L’agricoltura delle multinazionali, delle grandi industrie, delle monocolture Ogm incide negativamente sul clima del nostro pianeta, aggravando la situazione di surriscaldamento e di
diminuzione delle risorse idriche, l’effetto contrario, e quindi una mitigazione dei cambiamenti in atto può essere invece prodotto da un’agricoltura sostenibile, rispettosa delle
biodiversità, legata al territorio. E’ questo l’assunto di fondo su cui si basa il Manifesto sui sistemi alimentari e sui cambiamenti climatici che è stato redatto a Firenze della
Commissione internazionale sul futuro dell’alimentazione e dell’agricoltura e che oggi è stato presentato alla stampa dalla presidente della Commissione Vandana Shiva e dall’assessore
regionale all’agricoltura Susanna Cenni.

La Commissione, nata nel 2003 su proposta della Regione Toscana, e composta da personalità del mondo della ricerca e da rappresentanti dei principali movimenti che lavorano a livello
mondiale alla realizzazione di sistemi alimentari alternativi, ha lavorato in questi giorni a Palazzo Bastogi sul tema del rapporto fra i mutamenti climatici che interessano il nostro pianeta e
i sistemi alimentari individuando i nove punti di quello che diventerà il terzo ‘Manifesto’ della Commissione, dopo quelli sul futuro del cibo e dei semi.

Tra i motivi che gli esperti della Commissione, provenienti da tutto il mondo, attribuiscono al sistema agricolo industrializzato ritenendolo corresponsabile della sempre maggiore
vulnerabilità del clima il ‘Manifesto’ ne individua almeno quattro: la presenza di monocolture, l’uniformità genetica (con il largo utilizzo di Ogm), i trasporti a lunga distanza
(con il relativo inquinamento) dovuti allo stile di consumo occidentale, l’utilizzo intensivo dell’acqua.

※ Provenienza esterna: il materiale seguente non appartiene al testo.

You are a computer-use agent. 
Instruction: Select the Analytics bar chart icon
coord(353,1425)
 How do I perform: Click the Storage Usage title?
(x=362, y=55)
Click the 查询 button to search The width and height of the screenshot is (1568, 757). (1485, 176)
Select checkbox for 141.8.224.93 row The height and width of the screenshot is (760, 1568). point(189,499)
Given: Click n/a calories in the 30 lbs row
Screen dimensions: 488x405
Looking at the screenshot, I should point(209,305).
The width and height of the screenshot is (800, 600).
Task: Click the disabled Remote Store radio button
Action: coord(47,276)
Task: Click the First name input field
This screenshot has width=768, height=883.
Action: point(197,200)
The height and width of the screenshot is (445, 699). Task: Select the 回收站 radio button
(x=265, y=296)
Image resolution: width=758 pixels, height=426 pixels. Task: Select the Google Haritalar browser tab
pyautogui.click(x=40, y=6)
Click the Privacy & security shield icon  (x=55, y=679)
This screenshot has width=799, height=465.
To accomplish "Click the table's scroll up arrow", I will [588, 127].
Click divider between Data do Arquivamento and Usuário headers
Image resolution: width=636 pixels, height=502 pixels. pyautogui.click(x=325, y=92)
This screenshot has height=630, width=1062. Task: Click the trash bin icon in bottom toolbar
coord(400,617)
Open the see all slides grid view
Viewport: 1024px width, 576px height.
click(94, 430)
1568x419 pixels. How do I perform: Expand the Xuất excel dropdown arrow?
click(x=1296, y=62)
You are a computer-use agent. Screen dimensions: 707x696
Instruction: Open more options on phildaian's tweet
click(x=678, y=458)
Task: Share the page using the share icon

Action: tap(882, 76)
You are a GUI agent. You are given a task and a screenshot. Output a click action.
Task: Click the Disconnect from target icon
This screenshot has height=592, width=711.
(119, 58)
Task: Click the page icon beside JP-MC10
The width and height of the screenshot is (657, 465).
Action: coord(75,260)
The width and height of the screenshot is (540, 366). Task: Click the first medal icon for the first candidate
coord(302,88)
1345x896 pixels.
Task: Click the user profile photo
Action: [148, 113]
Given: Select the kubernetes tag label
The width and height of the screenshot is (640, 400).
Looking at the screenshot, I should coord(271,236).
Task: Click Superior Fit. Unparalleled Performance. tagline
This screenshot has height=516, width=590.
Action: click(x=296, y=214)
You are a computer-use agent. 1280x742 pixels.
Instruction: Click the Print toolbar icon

Viceversa un’agricoltura più attenta ai territori, alla biodiversità e alla sostenibilità ambientale può attenuare fortemente l’impatto dei cambiamenti climatici,
perché, per esempio, contribuisce a ridurre le emissioni derivanti da carburanti fossili e di gas serra e incrementa l’assorbimento di carbonio da parte delle piante e del suolo. Inoltre
la diversità genetica, presente laddove si salvaguarda la biodiversità, permette di per sé maggiori possibilità di resistenza prima e di adattamento poi ai
cambiamenti climatici. Questa agricoltura ha effetti positivi sul clima anche perché, destinando gran parte dei suoi prodotti al territorio, riduce i consumi energetici per trasporti
(è infatti privilegiato l’utilizzo di prodotti locali), e anche il consumo di acqua (l’agricoltura ecologica e biologica, per esempio, riduce la richiesta di irrigazione
intensiva).
Il documento illustrato oggi comincerà ora a essere divulgato nel mondo: nella primavera del 2008 sarà organizzata una prima presentazione ufficiale presso il Parlamento europeo.